Prompt:
Scan the listing below. Return every line containing the string "link".

==================================================

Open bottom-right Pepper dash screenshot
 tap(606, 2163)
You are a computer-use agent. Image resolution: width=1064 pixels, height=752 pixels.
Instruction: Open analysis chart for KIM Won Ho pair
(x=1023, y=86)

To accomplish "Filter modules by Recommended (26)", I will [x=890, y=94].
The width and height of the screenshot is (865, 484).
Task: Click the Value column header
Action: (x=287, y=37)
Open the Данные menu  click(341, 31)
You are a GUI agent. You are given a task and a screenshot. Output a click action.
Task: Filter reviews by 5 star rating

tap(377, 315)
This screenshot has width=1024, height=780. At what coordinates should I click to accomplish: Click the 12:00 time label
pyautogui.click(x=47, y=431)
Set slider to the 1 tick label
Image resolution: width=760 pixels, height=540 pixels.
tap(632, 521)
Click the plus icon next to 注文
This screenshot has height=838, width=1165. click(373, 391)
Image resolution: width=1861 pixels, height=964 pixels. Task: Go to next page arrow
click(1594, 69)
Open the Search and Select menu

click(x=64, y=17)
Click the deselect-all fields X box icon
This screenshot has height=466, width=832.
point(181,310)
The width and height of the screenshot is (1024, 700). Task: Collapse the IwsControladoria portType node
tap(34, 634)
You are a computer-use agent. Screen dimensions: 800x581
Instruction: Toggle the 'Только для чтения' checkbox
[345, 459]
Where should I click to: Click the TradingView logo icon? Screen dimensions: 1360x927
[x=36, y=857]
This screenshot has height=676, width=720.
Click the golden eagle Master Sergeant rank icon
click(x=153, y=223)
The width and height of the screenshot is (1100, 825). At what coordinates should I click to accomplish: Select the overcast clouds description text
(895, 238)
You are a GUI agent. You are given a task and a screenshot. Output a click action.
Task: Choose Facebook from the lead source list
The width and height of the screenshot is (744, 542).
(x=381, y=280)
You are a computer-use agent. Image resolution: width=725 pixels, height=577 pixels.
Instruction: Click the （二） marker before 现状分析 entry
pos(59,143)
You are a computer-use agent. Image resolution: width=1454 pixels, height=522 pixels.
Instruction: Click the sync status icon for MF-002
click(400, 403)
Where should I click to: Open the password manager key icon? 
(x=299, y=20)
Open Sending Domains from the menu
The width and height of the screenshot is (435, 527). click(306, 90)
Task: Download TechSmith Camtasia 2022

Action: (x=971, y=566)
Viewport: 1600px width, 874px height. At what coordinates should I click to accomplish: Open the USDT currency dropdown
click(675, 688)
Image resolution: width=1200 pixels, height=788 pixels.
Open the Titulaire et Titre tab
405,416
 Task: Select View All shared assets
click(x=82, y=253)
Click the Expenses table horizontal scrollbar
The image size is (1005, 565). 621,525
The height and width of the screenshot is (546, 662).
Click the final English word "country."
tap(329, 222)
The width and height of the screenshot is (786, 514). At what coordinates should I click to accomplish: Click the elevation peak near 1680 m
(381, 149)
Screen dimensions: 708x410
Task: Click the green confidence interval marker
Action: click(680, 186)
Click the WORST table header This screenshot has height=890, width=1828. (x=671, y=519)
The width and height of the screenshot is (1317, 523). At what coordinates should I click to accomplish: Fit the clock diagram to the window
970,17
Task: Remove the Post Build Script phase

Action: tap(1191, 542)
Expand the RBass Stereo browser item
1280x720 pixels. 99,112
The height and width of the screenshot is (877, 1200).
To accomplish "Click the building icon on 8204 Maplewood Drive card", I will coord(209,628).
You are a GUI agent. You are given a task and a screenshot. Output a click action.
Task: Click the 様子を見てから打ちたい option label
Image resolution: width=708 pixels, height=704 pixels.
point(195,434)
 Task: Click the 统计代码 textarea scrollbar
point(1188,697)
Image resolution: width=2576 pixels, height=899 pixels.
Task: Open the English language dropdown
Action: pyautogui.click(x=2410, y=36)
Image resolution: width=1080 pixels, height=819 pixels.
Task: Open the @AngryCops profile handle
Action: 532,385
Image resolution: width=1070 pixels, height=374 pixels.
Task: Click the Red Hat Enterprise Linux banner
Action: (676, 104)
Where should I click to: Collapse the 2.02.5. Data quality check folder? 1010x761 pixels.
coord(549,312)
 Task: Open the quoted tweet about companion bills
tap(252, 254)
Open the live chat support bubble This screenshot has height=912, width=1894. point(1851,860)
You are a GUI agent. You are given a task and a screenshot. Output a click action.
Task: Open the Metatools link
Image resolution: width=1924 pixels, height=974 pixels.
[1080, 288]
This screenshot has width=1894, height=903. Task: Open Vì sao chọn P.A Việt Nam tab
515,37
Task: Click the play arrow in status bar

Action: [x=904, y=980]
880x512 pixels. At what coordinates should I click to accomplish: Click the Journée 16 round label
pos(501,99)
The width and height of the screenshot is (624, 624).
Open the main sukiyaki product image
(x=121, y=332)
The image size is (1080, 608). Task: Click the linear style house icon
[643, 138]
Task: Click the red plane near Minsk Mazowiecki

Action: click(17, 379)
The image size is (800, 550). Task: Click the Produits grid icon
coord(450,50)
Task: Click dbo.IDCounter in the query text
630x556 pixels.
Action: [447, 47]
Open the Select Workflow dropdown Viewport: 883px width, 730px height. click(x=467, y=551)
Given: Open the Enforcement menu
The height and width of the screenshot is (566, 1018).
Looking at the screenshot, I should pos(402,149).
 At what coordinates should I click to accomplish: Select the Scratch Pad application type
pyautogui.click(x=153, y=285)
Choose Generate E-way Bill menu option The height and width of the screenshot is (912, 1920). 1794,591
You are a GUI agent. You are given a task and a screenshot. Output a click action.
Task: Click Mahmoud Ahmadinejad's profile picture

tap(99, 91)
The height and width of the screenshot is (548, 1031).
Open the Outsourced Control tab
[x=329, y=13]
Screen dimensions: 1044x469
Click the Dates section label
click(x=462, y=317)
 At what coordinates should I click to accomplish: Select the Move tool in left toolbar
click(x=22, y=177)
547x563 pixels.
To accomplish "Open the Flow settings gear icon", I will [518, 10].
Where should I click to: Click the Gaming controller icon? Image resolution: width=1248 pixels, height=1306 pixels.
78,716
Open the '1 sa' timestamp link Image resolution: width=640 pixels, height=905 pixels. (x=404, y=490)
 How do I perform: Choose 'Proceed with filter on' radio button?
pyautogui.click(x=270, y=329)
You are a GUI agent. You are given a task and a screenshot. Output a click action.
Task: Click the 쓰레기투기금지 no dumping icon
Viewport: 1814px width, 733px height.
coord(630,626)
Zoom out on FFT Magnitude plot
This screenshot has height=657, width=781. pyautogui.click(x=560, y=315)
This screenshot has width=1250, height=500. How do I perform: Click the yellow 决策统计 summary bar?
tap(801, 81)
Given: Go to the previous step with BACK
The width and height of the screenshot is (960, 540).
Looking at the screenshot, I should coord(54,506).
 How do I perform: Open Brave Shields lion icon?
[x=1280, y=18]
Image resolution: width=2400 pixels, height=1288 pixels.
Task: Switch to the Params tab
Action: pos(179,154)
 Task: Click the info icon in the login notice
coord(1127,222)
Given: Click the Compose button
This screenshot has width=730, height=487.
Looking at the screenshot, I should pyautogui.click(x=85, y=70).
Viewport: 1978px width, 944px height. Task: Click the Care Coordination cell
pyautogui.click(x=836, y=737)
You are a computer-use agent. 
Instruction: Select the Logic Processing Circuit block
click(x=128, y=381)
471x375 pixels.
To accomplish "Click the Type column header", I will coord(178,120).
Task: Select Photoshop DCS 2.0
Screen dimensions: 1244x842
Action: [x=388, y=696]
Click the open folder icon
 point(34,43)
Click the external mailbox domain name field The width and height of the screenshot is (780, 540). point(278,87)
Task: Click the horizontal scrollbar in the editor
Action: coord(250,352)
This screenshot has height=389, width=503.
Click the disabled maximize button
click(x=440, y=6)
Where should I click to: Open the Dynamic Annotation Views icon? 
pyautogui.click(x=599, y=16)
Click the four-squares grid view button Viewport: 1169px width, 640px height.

==================================================

Problem solution:
Task: Open the Metatools link
Open the '1 sa' timestamp link Image resolution: width=640 pixels, height=905 pixels. (x=404, y=490)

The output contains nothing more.